These are challenging times, and we, at 3iDx, hope that you, your loved ones, friends, and colleagues are well.
The COVID-19 pandemic has impacted the world in ways not seen in modern times. One of these is to bring back the importance of diagnostics and, importantly, the ability to perform tests in a multitude of settings.
It is abundantly clear that controlling the outbreak through social distancing severely impairs a functioning society. Any strategy to “reopen” a country is highly reliant on better testing, which is central to reducing transmission and morbidity and mortality. This not only involves being able to obtain an actionable result but also encompasses producing tests at a scale commensurate with the outbreak and addressing massive challenges in the supply chain.
While DNA-based diagnostic testing offers several reasons to include in our armament of tools. Waiting multiple hours or even days before getting a result for a COVID-19 test does not strike one as an effective strategy especially when battling reagent and buffer shortages.
While high-income countries are facing challenges in meeting the diagnostic needs of their rural and semi-urban populations, these challenges are magnified in low- and middle-income countries. These countries currently have the lowest rates of testing reported to the WHO.

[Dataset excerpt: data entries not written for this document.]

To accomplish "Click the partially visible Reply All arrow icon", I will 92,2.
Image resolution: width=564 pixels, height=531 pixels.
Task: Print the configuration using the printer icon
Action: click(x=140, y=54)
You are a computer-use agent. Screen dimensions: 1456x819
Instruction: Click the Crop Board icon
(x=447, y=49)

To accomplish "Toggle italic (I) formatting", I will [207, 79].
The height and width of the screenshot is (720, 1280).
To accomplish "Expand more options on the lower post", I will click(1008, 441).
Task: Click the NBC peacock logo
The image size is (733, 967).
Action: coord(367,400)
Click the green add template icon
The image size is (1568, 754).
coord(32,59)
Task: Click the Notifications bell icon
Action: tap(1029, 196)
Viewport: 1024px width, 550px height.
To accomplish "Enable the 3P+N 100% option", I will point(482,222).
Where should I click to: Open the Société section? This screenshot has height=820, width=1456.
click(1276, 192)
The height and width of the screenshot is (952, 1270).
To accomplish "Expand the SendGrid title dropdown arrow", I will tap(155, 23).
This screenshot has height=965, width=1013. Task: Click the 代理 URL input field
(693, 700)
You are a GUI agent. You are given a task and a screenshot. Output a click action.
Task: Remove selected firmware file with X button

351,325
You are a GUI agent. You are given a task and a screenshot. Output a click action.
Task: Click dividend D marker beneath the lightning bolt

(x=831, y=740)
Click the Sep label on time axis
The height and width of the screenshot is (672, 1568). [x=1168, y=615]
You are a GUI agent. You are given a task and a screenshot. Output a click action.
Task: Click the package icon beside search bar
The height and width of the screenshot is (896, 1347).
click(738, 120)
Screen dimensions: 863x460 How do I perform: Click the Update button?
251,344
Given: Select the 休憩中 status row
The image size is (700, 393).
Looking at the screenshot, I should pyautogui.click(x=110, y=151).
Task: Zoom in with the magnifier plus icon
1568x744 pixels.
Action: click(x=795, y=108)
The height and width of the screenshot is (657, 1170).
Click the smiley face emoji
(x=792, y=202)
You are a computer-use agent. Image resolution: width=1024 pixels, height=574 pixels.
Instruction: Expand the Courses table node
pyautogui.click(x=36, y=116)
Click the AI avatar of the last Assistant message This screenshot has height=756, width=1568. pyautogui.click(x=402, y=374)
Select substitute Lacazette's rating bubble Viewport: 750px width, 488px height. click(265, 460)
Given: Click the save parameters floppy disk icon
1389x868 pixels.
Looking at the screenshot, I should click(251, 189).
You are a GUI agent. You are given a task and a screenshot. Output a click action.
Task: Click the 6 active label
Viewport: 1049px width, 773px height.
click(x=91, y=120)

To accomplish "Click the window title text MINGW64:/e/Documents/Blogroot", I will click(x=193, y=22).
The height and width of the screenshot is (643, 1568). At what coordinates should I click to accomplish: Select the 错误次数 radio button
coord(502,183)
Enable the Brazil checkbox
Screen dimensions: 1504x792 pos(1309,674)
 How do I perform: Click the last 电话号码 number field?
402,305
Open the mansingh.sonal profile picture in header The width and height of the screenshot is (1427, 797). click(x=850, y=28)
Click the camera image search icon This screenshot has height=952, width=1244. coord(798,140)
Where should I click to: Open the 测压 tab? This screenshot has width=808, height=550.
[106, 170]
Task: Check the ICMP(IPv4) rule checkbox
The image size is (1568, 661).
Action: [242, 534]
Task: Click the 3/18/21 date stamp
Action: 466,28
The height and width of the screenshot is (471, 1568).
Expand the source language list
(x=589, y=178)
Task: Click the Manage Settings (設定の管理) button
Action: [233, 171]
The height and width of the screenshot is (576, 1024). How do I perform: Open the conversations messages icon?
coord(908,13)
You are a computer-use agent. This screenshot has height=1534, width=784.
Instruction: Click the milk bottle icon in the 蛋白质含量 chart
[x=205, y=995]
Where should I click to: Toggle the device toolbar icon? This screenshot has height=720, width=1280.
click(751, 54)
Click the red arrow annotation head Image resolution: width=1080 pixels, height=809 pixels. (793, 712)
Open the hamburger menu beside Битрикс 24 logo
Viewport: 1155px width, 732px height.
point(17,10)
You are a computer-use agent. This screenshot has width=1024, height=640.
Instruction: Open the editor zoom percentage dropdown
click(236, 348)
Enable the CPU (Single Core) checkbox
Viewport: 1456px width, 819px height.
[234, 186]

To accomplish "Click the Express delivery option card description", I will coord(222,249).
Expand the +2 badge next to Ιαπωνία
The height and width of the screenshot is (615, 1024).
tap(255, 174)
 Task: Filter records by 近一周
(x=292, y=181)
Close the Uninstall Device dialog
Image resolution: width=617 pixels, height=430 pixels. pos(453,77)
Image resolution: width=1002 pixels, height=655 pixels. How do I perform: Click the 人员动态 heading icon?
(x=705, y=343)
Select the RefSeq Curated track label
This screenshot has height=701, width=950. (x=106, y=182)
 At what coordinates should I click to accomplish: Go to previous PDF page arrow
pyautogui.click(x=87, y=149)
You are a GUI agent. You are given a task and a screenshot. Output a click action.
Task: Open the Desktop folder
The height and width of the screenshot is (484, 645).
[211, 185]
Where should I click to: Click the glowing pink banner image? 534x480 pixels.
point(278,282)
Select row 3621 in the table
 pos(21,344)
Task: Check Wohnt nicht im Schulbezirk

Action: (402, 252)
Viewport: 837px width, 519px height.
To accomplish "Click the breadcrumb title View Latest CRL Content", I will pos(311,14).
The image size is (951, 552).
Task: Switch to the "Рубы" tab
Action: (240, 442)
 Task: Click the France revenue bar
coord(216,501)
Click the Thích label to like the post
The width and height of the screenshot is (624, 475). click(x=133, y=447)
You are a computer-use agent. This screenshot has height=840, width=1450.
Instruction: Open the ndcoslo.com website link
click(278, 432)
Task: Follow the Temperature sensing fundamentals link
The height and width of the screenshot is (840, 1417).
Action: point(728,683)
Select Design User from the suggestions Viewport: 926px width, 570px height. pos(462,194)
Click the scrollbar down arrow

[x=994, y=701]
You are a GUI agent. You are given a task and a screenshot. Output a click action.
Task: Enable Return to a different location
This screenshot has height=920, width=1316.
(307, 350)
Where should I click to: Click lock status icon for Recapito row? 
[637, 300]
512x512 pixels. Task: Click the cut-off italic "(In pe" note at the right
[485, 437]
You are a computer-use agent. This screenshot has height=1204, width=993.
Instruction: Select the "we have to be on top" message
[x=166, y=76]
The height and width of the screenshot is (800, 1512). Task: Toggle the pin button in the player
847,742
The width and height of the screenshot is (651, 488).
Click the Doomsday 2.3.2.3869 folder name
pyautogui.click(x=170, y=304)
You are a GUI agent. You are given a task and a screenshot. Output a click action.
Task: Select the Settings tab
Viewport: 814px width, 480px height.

It feels strange to be listing these problems and areas for improvement in yet another global crisis. We had earlier observed how our response to the antimicrobial resistance crisis is being held back because of inadequate diagnostics. The needs in both crises are eerily similar. We need rapid and inexpensive diagnostics that can be scaled easily and used outside a specialized laboratory setting. The options we currently have are not it.
The current COVID-19 crisis will draw down and we will emerge stronger. But if we are to emerge wiser from this experience, we need to invest more (resources, attention, capital) in diagnostic development.